Action item
Transcribe each line of the material with no alterations.

━━━━━━━━━━━━━━━━━━━━━━━━━━━━━━

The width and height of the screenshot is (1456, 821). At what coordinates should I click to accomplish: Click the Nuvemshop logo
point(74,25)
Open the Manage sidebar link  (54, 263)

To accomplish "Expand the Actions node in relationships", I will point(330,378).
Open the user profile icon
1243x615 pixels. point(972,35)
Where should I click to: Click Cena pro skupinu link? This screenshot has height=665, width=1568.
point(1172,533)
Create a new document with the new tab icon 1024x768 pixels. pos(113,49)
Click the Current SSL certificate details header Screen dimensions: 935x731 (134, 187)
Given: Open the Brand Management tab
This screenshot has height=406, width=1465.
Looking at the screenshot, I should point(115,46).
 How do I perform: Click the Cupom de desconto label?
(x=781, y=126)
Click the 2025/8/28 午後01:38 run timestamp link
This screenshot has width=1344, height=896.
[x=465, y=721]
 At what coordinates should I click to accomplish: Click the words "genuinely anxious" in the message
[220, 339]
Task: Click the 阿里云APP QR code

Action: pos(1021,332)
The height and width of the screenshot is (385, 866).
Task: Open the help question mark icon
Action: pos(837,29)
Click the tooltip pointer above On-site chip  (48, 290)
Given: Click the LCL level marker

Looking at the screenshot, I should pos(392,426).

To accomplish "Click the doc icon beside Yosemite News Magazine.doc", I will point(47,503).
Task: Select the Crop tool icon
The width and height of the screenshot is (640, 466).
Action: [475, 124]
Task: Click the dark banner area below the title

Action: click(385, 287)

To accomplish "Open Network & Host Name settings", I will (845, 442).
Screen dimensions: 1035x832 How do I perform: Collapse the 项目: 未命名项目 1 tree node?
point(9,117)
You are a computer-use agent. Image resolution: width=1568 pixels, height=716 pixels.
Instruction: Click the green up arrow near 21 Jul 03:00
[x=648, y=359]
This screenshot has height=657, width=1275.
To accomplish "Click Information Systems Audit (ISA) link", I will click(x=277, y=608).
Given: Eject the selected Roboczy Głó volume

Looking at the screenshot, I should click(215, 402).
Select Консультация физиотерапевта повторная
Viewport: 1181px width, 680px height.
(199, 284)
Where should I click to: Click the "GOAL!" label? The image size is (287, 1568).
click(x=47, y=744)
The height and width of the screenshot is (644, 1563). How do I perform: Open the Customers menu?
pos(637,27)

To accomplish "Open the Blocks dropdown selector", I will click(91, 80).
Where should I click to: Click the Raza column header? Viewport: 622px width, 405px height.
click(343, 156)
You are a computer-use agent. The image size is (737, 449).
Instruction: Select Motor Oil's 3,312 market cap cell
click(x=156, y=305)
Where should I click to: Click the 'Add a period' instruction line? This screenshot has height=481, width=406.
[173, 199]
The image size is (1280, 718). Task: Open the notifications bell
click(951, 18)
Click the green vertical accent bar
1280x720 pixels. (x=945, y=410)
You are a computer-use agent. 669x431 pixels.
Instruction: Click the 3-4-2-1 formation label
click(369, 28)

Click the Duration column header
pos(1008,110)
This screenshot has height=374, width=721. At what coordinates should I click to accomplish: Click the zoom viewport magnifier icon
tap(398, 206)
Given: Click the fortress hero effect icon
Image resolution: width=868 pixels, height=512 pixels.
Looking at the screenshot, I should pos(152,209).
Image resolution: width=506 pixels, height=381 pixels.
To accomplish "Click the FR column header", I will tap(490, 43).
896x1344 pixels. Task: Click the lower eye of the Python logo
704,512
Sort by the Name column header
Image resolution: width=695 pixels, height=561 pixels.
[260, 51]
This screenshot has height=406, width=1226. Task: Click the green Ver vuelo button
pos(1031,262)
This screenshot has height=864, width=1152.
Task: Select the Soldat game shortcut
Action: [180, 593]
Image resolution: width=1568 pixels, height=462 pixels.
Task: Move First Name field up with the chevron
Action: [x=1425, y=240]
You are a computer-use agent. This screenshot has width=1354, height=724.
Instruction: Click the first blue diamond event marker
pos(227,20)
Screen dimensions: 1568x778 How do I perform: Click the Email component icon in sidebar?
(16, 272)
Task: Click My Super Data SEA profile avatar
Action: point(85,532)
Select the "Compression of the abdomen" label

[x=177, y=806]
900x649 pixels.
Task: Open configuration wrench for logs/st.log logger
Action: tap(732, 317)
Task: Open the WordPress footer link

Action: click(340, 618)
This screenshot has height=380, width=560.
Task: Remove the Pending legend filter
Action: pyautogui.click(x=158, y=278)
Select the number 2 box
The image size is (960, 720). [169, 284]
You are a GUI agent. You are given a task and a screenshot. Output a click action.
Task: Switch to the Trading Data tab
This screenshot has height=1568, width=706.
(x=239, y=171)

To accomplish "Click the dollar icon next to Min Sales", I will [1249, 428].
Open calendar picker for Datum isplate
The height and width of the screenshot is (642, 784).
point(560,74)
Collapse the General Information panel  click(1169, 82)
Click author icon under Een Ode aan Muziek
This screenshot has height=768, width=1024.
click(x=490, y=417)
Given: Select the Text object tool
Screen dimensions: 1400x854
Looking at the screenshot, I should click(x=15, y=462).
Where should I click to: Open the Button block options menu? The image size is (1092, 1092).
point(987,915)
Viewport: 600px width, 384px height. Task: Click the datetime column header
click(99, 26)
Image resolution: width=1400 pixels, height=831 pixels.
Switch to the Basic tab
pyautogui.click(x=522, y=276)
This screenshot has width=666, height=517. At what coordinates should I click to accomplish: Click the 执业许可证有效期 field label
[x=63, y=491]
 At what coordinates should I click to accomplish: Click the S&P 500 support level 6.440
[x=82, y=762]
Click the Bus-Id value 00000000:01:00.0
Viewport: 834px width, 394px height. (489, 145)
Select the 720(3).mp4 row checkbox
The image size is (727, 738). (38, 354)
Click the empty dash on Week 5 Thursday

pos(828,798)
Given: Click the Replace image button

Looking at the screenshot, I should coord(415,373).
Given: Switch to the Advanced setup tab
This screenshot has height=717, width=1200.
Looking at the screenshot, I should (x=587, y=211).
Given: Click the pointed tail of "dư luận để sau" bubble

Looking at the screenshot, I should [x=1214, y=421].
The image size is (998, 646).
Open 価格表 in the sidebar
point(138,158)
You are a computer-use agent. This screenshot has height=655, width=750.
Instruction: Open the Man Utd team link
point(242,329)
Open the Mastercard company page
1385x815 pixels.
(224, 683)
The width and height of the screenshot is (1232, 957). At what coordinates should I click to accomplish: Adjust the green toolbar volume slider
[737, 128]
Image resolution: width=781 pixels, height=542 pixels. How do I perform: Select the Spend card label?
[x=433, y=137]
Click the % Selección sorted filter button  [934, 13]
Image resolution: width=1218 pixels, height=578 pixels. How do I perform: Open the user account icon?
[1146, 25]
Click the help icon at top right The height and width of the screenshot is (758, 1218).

━━━━━━━━━━━━━━━━━━━━━━━━━━━━━━

Answer section
The width and height of the screenshot is (1456, 821). At what coordinates should I click to accomplish: Click the Nuvemshop logo
point(74,25)
Open the Manage sidebar link  (54, 263)

To accomplish "Expand the Actions node in relationships", I will point(330,378).
Open the user profile icon
1243x615 pixels. point(972,35)
Where should I click to: Click Cena pro skupinu link? This screenshot has height=665, width=1568.
point(1172,533)
Create a new document with the new tab icon 1024x768 pixels. pos(113,49)
Click the Current SSL certificate details header Screen dimensions: 935x731 (134, 187)
Given: Open the Brand Management tab
This screenshot has height=406, width=1465.
Looking at the screenshot, I should point(115,46).
 How do I perform: Click the Cupom de desconto label?
(x=781, y=126)
Click the 2025/8/28 午後01:38 run timestamp link
This screenshot has width=1344, height=896.
[x=465, y=721]
 At what coordinates should I click to accomplish: Click the words "genuinely anxious" in the message
[220, 339]
Task: Click the 阿里云APP QR code

Action: pos(1021,332)
The height and width of the screenshot is (385, 866).
Task: Open the help question mark icon
Action: pos(837,29)
Click the tooltip pointer above On-site chip  (48, 290)
Given: Click the LCL level marker

Looking at the screenshot, I should pos(392,426).

To accomplish "Click the doc icon beside Yosemite News Magazine.doc", I will point(47,503).
Task: Select the Crop tool icon
The width and height of the screenshot is (640, 466).
Action: [475, 124]
Task: Click the dark banner area below the title

Action: click(385, 287)

To accomplish "Open Network & Host Name settings", I will (845, 442).
Screen dimensions: 1035x832 How do I perform: Collapse the 项目: 未命名项目 1 tree node?
point(9,117)
You are a computer-use agent. Image resolution: width=1568 pixels, height=716 pixels.
Instruction: Click the green up arrow near 21 Jul 03:00
[x=648, y=359]
This screenshot has height=657, width=1275.
To accomplish "Click Information Systems Audit (ISA) link", I will click(x=277, y=608).
Given: Eject the selected Roboczy Głó volume

Looking at the screenshot, I should click(215, 402).
Select Консультация физиотерапевта повторная
Viewport: 1181px width, 680px height.
(199, 284)
Where should I click to: Click the "GOAL!" label? The image size is (287, 1568).
click(x=47, y=744)
The height and width of the screenshot is (644, 1563). How do I perform: Open the Customers menu?
pos(637,27)

To accomplish "Open the Blocks dropdown selector", I will click(91, 80).
Where should I click to: Click the Raza column header? Viewport: 622px width, 405px height.
click(343, 156)
You are a computer-use agent. The image size is (737, 449).
Instruction: Select Motor Oil's 3,312 market cap cell
click(x=156, y=305)
Where should I click to: Click the 'Add a period' instruction line? This screenshot has height=481, width=406.
[173, 199]
The image size is (1280, 718). Task: Open the notifications bell
click(951, 18)
Click the green vertical accent bar
1280x720 pixels. (x=945, y=410)
You are a computer-use agent. 669x431 pixels.
Instruction: Click the 3-4-2-1 formation label
click(369, 28)

Click the Duration column header
pos(1008,110)
This screenshot has height=374, width=721. At what coordinates should I click to accomplish: Click the zoom viewport magnifier icon
tap(398, 206)
Given: Click the fortress hero effect icon
Image resolution: width=868 pixels, height=512 pixels.
Looking at the screenshot, I should pos(152,209).
Image resolution: width=506 pixels, height=381 pixels.
To accomplish "Click the FR column header", I will tap(490, 43).
896x1344 pixels. Task: Click the lower eye of the Python logo
704,512
Sort by the Name column header
Image resolution: width=695 pixels, height=561 pixels.
[260, 51]
This screenshot has height=406, width=1226. Task: Click the green Ver vuelo button
pos(1031,262)
This screenshot has height=864, width=1152.
Task: Select the Soldat game shortcut
Action: [180, 593]
Image resolution: width=1568 pixels, height=462 pixels.
Task: Move First Name field up with the chevron
Action: [x=1425, y=240]
You are a computer-use agent. This screenshot has width=1354, height=724.
Instruction: Click the first blue diamond event marker
pos(227,20)
Screen dimensions: 1568x778 How do I perform: Click the Email component icon in sidebar?
(16, 272)
Task: Click My Super Data SEA profile avatar
Action: point(85,532)
Select the "Compression of the abdomen" label

[x=177, y=806]
900x649 pixels.
Task: Open configuration wrench for logs/st.log logger
Action: tap(732, 317)
Task: Open the WordPress footer link

Action: click(340, 618)
This screenshot has height=380, width=560.
Task: Remove the Pending legend filter
Action: pyautogui.click(x=158, y=278)
Select the number 2 box
The image size is (960, 720). [169, 284]
You are a GUI agent. You are given a task and a screenshot. Output a click action.
Task: Switch to the Trading Data tab
This screenshot has height=1568, width=706.
(x=239, y=171)

To accomplish "Click the dollar icon next to Min Sales", I will [1249, 428].
Open calendar picker for Datum isplate
The height and width of the screenshot is (642, 784).
point(560,74)
Collapse the General Information panel  click(1169, 82)
Click author icon under Een Ode aan Muziek
This screenshot has height=768, width=1024.
click(x=490, y=417)
Given: Select the Text object tool
Screen dimensions: 1400x854
Looking at the screenshot, I should click(x=15, y=462).
Where should I click to: Open the Button block options menu? The image size is (1092, 1092).
point(987,915)
Viewport: 600px width, 384px height. Task: Click the datetime column header
click(99, 26)
Image resolution: width=1400 pixels, height=831 pixels.
Switch to the Basic tab
pyautogui.click(x=522, y=276)
This screenshot has width=666, height=517. At what coordinates should I click to accomplish: Click the 执业许可证有效期 field label
[x=63, y=491]
 At what coordinates should I click to accomplish: Click the S&P 500 support level 6.440
[x=82, y=762]
Click the Bus-Id value 00000000:01:00.0
Viewport: 834px width, 394px height. (489, 145)
Select the 720(3).mp4 row checkbox
The image size is (727, 738). (38, 354)
Click the empty dash on Week 5 Thursday

pos(828,798)
Given: Click the Replace image button

Looking at the screenshot, I should coord(415,373).
Given: Switch to the Advanced setup tab
This screenshot has height=717, width=1200.
Looking at the screenshot, I should (x=587, y=211).
Given: Click the pointed tail of "dư luận để sau" bubble

Looking at the screenshot, I should [x=1214, y=421].
The image size is (998, 646).
Open 価格表 in the sidebar
point(138,158)
You are a computer-use agent. This screenshot has height=655, width=750.
Instruction: Open the Man Utd team link
point(242,329)
Open the Mastercard company page
1385x815 pixels.
(224, 683)
The width and height of the screenshot is (1232, 957). At what coordinates should I click to accomplish: Adjust the green toolbar volume slider
[737, 128]
Image resolution: width=781 pixels, height=542 pixels. How do I perform: Select the Spend card label?
[x=433, y=137]
Click the % Selección sorted filter button  [934, 13]
Image resolution: width=1218 pixels, height=578 pixels. How do I perform: Open the user account icon?
[1146, 25]
Click the help icon at top right The height and width of the screenshot is (758, 1218).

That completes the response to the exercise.